→ **Information**
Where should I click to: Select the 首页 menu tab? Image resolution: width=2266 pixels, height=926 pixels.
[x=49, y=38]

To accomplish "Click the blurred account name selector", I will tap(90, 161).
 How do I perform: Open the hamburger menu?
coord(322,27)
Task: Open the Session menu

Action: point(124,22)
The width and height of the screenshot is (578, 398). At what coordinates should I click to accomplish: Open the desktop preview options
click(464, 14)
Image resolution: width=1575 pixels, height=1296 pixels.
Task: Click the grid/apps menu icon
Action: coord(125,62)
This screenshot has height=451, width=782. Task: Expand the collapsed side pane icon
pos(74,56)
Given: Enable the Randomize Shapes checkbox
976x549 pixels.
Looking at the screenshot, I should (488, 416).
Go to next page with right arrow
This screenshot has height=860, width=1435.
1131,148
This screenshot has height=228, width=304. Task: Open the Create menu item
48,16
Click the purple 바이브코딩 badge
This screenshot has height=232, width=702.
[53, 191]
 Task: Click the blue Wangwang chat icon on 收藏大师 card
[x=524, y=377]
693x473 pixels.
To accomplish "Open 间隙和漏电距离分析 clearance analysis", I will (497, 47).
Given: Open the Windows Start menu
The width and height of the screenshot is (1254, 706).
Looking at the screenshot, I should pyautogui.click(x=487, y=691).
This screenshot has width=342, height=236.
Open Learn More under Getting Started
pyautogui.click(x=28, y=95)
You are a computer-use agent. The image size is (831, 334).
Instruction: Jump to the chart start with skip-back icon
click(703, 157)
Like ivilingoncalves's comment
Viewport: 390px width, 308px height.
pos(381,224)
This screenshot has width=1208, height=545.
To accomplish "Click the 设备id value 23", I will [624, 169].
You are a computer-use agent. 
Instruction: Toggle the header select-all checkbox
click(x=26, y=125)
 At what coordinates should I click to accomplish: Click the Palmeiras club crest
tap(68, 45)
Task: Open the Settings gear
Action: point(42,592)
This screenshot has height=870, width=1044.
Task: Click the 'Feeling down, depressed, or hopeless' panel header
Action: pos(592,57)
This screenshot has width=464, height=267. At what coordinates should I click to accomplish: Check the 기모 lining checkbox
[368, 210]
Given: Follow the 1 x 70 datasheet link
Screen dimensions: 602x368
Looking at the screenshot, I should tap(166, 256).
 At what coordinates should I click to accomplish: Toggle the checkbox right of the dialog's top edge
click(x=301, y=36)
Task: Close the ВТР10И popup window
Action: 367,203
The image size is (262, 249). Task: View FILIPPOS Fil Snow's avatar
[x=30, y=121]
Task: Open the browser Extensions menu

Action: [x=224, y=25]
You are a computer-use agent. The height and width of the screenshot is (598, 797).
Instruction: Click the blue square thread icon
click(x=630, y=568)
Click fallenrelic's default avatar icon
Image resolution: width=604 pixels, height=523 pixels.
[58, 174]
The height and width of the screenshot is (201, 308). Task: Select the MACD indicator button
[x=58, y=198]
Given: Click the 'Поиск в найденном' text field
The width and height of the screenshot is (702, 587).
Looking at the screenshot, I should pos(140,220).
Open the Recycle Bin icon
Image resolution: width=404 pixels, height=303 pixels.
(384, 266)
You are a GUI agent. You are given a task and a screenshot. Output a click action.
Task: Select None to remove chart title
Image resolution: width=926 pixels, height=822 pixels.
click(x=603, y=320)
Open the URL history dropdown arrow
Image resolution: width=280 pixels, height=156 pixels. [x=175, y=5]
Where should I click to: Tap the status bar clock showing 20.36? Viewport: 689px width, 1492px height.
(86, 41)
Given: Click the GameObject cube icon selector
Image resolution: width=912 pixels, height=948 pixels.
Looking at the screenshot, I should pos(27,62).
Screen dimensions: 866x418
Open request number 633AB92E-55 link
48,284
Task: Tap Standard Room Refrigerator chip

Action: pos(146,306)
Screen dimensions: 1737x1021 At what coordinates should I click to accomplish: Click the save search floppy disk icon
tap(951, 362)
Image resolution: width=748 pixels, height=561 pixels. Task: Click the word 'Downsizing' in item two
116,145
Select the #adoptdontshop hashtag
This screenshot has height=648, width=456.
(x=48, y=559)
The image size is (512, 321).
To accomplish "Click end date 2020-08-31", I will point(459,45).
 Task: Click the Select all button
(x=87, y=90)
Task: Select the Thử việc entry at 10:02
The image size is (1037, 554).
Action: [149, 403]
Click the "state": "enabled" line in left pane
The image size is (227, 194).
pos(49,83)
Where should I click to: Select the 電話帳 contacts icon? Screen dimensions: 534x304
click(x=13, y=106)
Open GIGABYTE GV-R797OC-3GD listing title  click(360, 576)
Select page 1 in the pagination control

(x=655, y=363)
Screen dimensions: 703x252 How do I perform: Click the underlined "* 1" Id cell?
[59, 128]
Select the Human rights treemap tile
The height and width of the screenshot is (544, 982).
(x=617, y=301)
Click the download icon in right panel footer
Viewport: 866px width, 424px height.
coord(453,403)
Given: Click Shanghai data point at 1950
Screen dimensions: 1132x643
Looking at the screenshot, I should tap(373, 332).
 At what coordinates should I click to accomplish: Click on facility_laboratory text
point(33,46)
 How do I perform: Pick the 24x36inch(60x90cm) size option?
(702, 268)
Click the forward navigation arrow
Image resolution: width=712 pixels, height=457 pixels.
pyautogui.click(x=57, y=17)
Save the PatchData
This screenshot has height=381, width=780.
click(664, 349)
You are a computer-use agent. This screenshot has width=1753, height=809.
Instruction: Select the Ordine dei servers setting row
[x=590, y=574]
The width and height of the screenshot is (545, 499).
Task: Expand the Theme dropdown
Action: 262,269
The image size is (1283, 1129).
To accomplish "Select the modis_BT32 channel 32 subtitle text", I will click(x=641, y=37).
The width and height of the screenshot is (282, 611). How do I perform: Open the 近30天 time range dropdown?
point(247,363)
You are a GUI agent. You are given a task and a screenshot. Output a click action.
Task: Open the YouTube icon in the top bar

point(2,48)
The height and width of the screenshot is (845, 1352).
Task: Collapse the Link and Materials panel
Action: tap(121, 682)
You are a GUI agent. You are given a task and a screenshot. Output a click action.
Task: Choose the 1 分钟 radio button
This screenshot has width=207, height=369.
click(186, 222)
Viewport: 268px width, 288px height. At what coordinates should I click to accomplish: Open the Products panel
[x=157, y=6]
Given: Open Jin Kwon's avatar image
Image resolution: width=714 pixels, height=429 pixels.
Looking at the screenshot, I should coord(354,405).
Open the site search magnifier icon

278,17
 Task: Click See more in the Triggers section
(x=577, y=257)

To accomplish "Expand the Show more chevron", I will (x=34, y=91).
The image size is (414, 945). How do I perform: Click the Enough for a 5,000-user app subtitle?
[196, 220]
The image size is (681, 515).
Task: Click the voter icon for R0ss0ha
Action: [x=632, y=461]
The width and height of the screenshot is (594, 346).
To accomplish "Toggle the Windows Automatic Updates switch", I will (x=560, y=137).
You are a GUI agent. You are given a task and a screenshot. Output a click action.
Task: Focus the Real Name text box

→ **What is required**
Write out the complete set of records exactly as given.

→ **Problem solution**
Where should I click to: Select the 首页 menu tab? Image resolution: width=2266 pixels, height=926 pixels.
[x=49, y=38]

To accomplish "Click the blurred account name selector", I will tap(90, 161).
 How do I perform: Open the hamburger menu?
coord(322,27)
Task: Open the Session menu

Action: point(124,22)
The width and height of the screenshot is (578, 398). At what coordinates should I click to accomplish: Open the desktop preview options
click(464, 14)
Image resolution: width=1575 pixels, height=1296 pixels.
Task: Click the grid/apps menu icon
Action: coord(125,62)
This screenshot has height=451, width=782. Task: Expand the collapsed side pane icon
pos(74,56)
Given: Enable the Randomize Shapes checkbox
976x549 pixels.
Looking at the screenshot, I should (488, 416).
Go to next page with right arrow
This screenshot has height=860, width=1435.
1131,148
This screenshot has height=228, width=304. Task: Open the Create menu item
48,16
Click the purple 바이브코딩 badge
This screenshot has height=232, width=702.
[53, 191]
 Task: Click the blue Wangwang chat icon on 收藏大师 card
[x=524, y=377]
693x473 pixels.
To accomplish "Open 间隙和漏电距离分析 clearance analysis", I will (497, 47).
Given: Open the Windows Start menu
The width and height of the screenshot is (1254, 706).
Looking at the screenshot, I should pyautogui.click(x=487, y=691).
This screenshot has width=342, height=236.
Open Learn More under Getting Started
pyautogui.click(x=28, y=95)
You are a computer-use agent. The image size is (831, 334).
Instruction: Jump to the chart start with skip-back icon
click(703, 157)
Like ivilingoncalves's comment
Viewport: 390px width, 308px height.
pos(381,224)
This screenshot has width=1208, height=545.
To accomplish "Click the 设备id value 23", I will [624, 169].
You are a computer-use agent. 
Instruction: Toggle the header select-all checkbox
click(x=26, y=125)
 At what coordinates should I click to accomplish: Click the Palmeiras club crest
tap(68, 45)
Task: Open the Settings gear
Action: point(42,592)
This screenshot has height=870, width=1044.
Task: Click the 'Feeling down, depressed, or hopeless' panel header
Action: pos(592,57)
This screenshot has width=464, height=267. At what coordinates should I click to accomplish: Check the 기모 lining checkbox
[368, 210]
Given: Follow the 1 x 70 datasheet link
Screen dimensions: 602x368
Looking at the screenshot, I should tap(166, 256).
 At what coordinates should I click to accomplish: Toggle the checkbox right of the dialog's top edge
click(x=301, y=36)
Task: Close the ВТР10И popup window
Action: 367,203
The image size is (262, 249). Task: View FILIPPOS Fil Snow's avatar
[x=30, y=121]
Task: Open the browser Extensions menu

Action: [x=224, y=25]
You are a computer-use agent. The height and width of the screenshot is (598, 797).
Instruction: Click the blue square thread icon
click(x=630, y=568)
Click fallenrelic's default avatar icon
Image resolution: width=604 pixels, height=523 pixels.
[58, 174]
The height and width of the screenshot is (201, 308). Task: Select the MACD indicator button
[x=58, y=198]
Given: Click the 'Поиск в найденном' text field
The width and height of the screenshot is (702, 587).
Looking at the screenshot, I should pos(140,220).
Open the Recycle Bin icon
Image resolution: width=404 pixels, height=303 pixels.
(384, 266)
You are a GUI agent. You are given a task and a screenshot. Output a click action.
Task: Select None to remove chart title
Image resolution: width=926 pixels, height=822 pixels.
click(x=603, y=320)
Open the URL history dropdown arrow
Image resolution: width=280 pixels, height=156 pixels. [x=175, y=5]
Where should I click to: Tap the status bar clock showing 20.36? Viewport: 689px width, 1492px height.
(86, 41)
Given: Click the GameObject cube icon selector
Image resolution: width=912 pixels, height=948 pixels.
Looking at the screenshot, I should pos(27,62).
Screen dimensions: 866x418
Open request number 633AB92E-55 link
48,284
Task: Tap Standard Room Refrigerator chip

Action: pos(146,306)
Screen dimensions: 1737x1021 At what coordinates should I click to accomplish: Click the save search floppy disk icon
tap(951, 362)
Image resolution: width=748 pixels, height=561 pixels. Task: Click the word 'Downsizing' in item two
116,145
Select the #adoptdontshop hashtag
This screenshot has height=648, width=456.
(x=48, y=559)
The image size is (512, 321).
To accomplish "Click end date 2020-08-31", I will point(459,45).
 Task: Click the Select all button
(x=87, y=90)
Task: Select the Thử việc entry at 10:02
The image size is (1037, 554).
Action: [149, 403]
Click the "state": "enabled" line in left pane
The image size is (227, 194).
pos(49,83)
Where should I click to: Select the 電話帳 contacts icon? Screen dimensions: 534x304
click(x=13, y=106)
Open GIGABYTE GV-R797OC-3GD listing title  click(360, 576)
Select page 1 in the pagination control

(x=655, y=363)
Screen dimensions: 703x252 How do I perform: Click the underlined "* 1" Id cell?
[59, 128]
Select the Human rights treemap tile
The height and width of the screenshot is (544, 982).
(x=617, y=301)
Click the download icon in right panel footer
Viewport: 866px width, 424px height.
coord(453,403)
Given: Click Shanghai data point at 1950
Screen dimensions: 1132x643
Looking at the screenshot, I should tap(373, 332).
 At what coordinates should I click to accomplish: Click on facility_laboratory text
point(33,46)
 How do I perform: Pick the 24x36inch(60x90cm) size option?
(702, 268)
Click the forward navigation arrow
Image resolution: width=712 pixels, height=457 pixels.
pyautogui.click(x=57, y=17)
Save the PatchData
This screenshot has height=381, width=780.
click(664, 349)
You are a computer-use agent. This screenshot has width=1753, height=809.
Instruction: Select the Ordine dei servers setting row
[x=590, y=574]
The width and height of the screenshot is (545, 499).
Task: Expand the Theme dropdown
Action: 262,269
The image size is (1283, 1129).
To accomplish "Select the modis_BT32 channel 32 subtitle text", I will click(x=641, y=37).
The width and height of the screenshot is (282, 611). How do I perform: Open the 近30天 time range dropdown?
point(247,363)
You are a GUI agent. You are given a task and a screenshot. Output a click action.
Task: Open the YouTube icon in the top bar

point(2,48)
The height and width of the screenshot is (845, 1352).
Task: Collapse the Link and Materials panel
Action: tap(121, 682)
You are a GUI agent. You are given a task and a screenshot. Output a click action.
Task: Choose the 1 分钟 radio button
This screenshot has width=207, height=369.
click(186, 222)
Viewport: 268px width, 288px height. At what coordinates should I click to accomplish: Open the Products panel
[x=157, y=6]
Given: Open Jin Kwon's avatar image
Image resolution: width=714 pixels, height=429 pixels.
Looking at the screenshot, I should coord(354,405).
Open the site search magnifier icon

278,17
 Task: Click See more in the Triggers section
(x=577, y=257)

To accomplish "Expand the Show more chevron", I will (x=34, y=91).
The image size is (414, 945). How do I perform: Click the Enough for a 5,000-user app subtitle?
[196, 220]
The image size is (681, 515).
Task: Click the voter icon for R0ss0ha
Action: [x=632, y=461]
The width and height of the screenshot is (594, 346).
To accomplish "Toggle the Windows Automatic Updates switch", I will (x=560, y=137).
You are a GUI agent. You are given a task and a screenshot. Output a click action.
Task: Focus the Real Name text box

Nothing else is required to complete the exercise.